■ PROBLEM STATEMENT
Among the lines below, take the one holding "This screenshot has width=1502, height=812.", the one holding "Open the Opvolging: T.I.", and all lines between them. Set them down exactly.

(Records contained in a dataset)
::::
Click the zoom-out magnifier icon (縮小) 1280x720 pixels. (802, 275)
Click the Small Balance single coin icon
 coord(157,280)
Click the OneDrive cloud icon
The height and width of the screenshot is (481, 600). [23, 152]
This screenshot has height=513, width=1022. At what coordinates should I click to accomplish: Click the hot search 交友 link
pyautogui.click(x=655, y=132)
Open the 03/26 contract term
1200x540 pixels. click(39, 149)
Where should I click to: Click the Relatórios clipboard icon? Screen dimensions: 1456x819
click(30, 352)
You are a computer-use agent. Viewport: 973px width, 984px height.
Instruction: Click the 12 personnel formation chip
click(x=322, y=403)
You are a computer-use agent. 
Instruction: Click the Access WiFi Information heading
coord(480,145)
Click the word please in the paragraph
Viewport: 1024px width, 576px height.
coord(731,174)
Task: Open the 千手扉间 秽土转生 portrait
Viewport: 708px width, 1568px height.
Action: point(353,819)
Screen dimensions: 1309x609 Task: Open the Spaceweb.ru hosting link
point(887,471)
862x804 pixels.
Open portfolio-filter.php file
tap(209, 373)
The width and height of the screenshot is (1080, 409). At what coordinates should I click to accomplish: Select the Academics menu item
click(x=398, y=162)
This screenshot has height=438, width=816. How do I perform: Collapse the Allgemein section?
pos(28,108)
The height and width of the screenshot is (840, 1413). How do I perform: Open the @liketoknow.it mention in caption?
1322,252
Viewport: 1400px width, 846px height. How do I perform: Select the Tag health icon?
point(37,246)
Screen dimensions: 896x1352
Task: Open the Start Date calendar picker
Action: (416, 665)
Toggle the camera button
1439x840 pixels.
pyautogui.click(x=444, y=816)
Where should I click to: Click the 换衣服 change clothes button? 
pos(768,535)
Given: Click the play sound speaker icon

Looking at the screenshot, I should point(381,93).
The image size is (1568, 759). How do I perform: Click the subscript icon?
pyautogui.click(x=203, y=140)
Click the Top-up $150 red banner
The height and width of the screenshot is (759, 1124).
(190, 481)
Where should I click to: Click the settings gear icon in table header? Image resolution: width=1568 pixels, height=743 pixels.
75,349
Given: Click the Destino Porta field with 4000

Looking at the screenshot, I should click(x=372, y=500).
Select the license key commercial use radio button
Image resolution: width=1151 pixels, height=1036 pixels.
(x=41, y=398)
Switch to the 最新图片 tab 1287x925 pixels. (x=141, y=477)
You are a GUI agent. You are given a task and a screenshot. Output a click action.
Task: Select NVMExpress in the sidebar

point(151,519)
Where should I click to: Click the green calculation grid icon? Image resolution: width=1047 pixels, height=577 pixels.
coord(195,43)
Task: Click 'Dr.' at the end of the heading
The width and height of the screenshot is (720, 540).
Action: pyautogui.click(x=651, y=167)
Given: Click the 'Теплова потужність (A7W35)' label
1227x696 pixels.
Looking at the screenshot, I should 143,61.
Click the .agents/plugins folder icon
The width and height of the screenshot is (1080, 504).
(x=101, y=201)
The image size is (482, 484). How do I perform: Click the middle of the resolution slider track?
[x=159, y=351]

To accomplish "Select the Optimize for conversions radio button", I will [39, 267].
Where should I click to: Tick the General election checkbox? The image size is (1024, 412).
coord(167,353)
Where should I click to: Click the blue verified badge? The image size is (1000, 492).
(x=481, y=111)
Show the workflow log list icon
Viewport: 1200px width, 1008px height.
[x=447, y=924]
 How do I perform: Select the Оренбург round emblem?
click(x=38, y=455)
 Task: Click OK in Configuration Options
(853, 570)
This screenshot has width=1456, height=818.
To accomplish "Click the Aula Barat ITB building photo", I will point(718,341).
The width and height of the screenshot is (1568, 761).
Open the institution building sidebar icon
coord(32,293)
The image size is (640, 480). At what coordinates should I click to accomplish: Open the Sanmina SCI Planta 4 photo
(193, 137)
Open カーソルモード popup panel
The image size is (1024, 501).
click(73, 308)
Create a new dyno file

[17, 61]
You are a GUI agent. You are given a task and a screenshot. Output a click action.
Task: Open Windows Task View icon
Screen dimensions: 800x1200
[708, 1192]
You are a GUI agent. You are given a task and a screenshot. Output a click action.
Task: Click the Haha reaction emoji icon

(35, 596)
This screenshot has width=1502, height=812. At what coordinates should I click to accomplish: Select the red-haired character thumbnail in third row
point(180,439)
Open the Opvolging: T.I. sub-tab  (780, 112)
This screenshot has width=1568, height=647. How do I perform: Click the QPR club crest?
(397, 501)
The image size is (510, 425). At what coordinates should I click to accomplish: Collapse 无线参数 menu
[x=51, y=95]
::::
■ WRITTEN REPLY
This screenshot has width=1502, height=812. At what coordinates should I click to accomplish: Select the red-haired character thumbnail in third row
point(180,439)
Open the Opvolging: T.I. sub-tab  (780, 112)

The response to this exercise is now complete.